Lacey Birnbaum
BME PhD Defense Presentation

Date: 2022-08-30
Time: 2 pm
Location / Meeting Link: HSRB E282, Zoom https://emory.zoom.us/j/94213659394?pwd=bi95RDZRWWJjVWljd29XTlQwSWR4UT09 Meeting ID: 942 1365 9394 Passcode: 282189

Committee Members:
Dr. Erik C. Dreaden (advisor); Dr. Gabriel Kwong; Dr. Gregory B. Lesinski (Emory); Dr. Wilbur Lam; Dr. Sarwish Rafiq (Emory)

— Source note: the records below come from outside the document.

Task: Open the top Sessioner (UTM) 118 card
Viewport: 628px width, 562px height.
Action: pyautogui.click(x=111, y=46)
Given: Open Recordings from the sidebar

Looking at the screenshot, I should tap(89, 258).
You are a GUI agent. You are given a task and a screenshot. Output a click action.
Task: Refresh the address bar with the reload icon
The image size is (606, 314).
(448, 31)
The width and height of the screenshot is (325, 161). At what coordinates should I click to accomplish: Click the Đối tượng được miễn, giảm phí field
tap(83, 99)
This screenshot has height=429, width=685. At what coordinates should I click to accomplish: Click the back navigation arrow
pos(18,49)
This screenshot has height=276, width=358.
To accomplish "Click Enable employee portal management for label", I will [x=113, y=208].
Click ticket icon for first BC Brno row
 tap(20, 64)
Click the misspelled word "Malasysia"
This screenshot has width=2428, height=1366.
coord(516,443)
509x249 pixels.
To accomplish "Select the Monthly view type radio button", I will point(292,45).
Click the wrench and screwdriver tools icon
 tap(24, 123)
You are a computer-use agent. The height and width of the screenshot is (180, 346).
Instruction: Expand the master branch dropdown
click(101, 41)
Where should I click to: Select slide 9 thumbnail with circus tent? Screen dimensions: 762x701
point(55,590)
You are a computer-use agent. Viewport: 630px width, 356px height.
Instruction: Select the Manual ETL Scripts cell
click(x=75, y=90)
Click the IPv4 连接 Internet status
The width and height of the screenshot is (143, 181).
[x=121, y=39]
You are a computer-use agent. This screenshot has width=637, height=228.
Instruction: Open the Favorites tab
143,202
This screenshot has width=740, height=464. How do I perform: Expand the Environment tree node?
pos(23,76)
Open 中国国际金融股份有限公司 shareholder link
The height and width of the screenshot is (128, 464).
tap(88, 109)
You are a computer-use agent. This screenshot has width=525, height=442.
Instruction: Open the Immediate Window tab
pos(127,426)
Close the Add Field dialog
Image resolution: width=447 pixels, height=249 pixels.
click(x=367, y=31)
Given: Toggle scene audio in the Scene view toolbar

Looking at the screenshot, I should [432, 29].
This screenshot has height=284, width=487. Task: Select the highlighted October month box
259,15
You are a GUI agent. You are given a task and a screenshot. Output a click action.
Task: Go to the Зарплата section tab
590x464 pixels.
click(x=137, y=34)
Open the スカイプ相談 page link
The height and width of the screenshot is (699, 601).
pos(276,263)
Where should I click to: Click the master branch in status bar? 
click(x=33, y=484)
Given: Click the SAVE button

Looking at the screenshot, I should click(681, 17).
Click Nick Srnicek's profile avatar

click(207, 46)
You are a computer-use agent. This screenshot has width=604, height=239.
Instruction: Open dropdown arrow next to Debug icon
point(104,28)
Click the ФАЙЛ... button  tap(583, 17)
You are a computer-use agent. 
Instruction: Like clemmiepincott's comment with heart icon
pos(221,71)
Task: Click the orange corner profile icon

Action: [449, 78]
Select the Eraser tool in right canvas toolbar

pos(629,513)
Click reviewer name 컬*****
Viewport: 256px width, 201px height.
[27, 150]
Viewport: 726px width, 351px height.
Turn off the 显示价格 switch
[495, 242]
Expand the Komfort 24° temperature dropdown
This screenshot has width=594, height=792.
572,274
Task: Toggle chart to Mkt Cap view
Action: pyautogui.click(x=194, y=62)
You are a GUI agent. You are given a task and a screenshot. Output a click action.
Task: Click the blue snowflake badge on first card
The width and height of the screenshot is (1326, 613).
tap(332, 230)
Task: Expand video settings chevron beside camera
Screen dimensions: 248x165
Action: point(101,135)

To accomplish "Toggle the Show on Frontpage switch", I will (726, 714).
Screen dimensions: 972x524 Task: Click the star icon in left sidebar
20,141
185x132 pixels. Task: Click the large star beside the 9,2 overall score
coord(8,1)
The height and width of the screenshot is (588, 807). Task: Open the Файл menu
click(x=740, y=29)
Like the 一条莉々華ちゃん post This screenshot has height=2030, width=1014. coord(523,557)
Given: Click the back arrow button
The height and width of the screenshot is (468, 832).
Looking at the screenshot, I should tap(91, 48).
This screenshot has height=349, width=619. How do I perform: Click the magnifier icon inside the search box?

Title: Development of optically responsive cytokine cancer immunotherapies

Abstract:
Cytokines are powerful immune modulatory proteins that have demonstrated therapeutic utility in both cancer and auto-immune disease therapy. For example, interleukin-2 (IL-2) therapy can induce complete and durable responses in a subset of patients with advanced cancer (metastatic melanoma and metastatic renal cell carcinoma). However, IL-2, and other pro-inflammatory cytokines often suffer from poor pharmacokinetics and high toxicity that limits their clinical effectiveness. To address these limitations, we have engineered prodrug variants of immuno-stimulatory cytokines that are reversibly inactivated via chemical modification with photo-labile polymers. Wavelength-specific light exposure restores the receptor binding ability of these "photo-cytokines", thus modulating their activity on immune cells by several orders of magnitude. We first establish that photo-labile polymer modification enables visible photon-dependent control of antigen-specific immune responses ex vivo and extends cytokine pharmacokinetics in vivo. Next, using photo-cytokines that differentially respond to visible and near-infrared light, we demonstrate Boolean logic based upon drug-induced T cytolytic activity and multicolor light exposure. Lastly, we show light-guided cytokine activation enhances CAR T cell therapy in vitro and that photo-cytokines can be controllably activated in vivo. These studies establish a set of light activatable tools in which to better understand and treat immune dysfunction-driven diseases including cancer.